#### [WHAT TO DO]
In the entries below, count every line that has the string "title", and answer with that count alone.

--

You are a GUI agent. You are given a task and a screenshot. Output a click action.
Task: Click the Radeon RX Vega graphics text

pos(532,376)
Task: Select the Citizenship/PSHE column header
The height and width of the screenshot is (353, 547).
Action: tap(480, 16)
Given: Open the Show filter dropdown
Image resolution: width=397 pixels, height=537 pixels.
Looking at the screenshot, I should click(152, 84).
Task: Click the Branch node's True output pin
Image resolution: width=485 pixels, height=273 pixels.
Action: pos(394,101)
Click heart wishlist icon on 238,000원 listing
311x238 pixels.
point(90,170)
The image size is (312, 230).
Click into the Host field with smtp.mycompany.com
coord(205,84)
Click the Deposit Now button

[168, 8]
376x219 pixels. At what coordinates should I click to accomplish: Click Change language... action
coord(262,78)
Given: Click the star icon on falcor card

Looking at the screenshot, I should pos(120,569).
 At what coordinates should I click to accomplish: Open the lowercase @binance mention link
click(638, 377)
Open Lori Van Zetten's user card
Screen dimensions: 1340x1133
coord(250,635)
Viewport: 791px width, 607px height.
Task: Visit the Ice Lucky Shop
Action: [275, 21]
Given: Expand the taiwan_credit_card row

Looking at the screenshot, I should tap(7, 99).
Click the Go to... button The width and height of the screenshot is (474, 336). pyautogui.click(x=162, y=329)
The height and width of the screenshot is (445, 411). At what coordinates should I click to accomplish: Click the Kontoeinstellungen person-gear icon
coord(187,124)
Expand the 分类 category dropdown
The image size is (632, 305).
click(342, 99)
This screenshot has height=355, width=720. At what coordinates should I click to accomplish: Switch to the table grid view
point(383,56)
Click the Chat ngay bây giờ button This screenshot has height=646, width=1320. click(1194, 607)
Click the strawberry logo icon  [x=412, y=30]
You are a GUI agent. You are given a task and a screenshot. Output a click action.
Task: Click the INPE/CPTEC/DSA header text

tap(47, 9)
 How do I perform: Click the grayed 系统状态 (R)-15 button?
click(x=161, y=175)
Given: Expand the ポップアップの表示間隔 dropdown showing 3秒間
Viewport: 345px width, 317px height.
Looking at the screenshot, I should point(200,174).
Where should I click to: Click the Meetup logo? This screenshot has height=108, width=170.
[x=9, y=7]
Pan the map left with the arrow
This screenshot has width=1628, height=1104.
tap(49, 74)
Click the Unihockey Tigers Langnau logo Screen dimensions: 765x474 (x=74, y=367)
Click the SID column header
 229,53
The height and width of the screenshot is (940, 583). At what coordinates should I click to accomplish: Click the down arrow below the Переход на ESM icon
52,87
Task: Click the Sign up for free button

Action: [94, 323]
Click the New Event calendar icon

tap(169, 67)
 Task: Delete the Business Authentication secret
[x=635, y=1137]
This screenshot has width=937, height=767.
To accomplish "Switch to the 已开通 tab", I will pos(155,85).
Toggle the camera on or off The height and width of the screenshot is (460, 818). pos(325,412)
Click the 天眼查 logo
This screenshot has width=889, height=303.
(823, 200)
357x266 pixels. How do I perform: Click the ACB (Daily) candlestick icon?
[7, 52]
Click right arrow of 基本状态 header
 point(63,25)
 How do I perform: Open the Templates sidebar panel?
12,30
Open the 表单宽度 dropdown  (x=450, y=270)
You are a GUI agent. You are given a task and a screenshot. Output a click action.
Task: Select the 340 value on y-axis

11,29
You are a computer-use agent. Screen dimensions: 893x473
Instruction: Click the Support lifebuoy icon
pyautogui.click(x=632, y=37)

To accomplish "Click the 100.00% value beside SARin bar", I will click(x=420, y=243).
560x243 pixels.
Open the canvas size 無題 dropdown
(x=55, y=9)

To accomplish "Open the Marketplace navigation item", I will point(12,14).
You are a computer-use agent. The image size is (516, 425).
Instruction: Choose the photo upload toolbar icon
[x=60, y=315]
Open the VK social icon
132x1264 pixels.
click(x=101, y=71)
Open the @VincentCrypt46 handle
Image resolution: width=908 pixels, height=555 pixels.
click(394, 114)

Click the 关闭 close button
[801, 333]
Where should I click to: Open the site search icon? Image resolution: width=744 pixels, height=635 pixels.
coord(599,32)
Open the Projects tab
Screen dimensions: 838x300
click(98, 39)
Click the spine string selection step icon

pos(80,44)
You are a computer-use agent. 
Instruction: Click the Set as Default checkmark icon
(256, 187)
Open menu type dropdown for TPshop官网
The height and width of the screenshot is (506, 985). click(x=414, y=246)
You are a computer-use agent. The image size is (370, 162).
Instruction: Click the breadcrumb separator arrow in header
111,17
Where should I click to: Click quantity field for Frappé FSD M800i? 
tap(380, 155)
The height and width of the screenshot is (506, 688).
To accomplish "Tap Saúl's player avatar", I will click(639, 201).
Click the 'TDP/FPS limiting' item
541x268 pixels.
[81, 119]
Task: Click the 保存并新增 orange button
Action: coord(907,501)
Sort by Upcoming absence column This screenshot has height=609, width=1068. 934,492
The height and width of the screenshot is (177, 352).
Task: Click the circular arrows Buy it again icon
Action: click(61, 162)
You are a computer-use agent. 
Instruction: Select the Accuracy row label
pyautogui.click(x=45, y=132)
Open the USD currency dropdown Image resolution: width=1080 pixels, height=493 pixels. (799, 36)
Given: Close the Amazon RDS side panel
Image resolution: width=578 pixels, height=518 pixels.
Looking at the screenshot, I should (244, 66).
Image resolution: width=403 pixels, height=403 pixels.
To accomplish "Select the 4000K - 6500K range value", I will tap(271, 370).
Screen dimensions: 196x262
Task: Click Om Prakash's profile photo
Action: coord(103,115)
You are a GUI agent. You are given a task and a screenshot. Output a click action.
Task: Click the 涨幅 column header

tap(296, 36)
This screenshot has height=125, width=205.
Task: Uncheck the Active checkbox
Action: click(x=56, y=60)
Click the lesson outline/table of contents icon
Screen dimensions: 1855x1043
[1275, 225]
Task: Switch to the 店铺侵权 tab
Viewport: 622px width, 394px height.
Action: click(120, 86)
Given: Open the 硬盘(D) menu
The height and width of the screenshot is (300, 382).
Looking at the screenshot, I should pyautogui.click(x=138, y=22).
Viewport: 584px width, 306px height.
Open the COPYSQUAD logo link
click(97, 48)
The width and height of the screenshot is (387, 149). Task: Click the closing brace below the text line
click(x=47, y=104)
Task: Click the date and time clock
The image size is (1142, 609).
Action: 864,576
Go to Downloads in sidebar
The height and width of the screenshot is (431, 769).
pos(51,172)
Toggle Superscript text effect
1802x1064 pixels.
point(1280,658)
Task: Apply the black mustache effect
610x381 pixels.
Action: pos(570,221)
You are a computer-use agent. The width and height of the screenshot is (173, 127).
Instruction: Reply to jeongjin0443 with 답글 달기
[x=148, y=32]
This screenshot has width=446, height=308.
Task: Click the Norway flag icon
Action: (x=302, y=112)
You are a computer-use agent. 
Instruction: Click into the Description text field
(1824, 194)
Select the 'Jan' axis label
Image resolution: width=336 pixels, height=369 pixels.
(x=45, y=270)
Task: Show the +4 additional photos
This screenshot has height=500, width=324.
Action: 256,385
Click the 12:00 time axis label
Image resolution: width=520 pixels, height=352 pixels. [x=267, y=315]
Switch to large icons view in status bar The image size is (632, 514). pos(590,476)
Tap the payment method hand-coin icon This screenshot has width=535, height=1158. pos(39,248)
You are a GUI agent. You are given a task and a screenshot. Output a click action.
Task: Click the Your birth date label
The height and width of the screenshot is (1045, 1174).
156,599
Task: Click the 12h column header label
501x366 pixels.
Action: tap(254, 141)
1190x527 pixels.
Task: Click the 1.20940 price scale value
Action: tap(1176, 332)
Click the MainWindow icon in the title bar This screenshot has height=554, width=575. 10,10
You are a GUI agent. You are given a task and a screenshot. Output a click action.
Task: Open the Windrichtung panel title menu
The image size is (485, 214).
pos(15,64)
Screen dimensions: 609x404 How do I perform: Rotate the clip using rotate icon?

--

#### [ANSWER TO THE EXERCISE]
2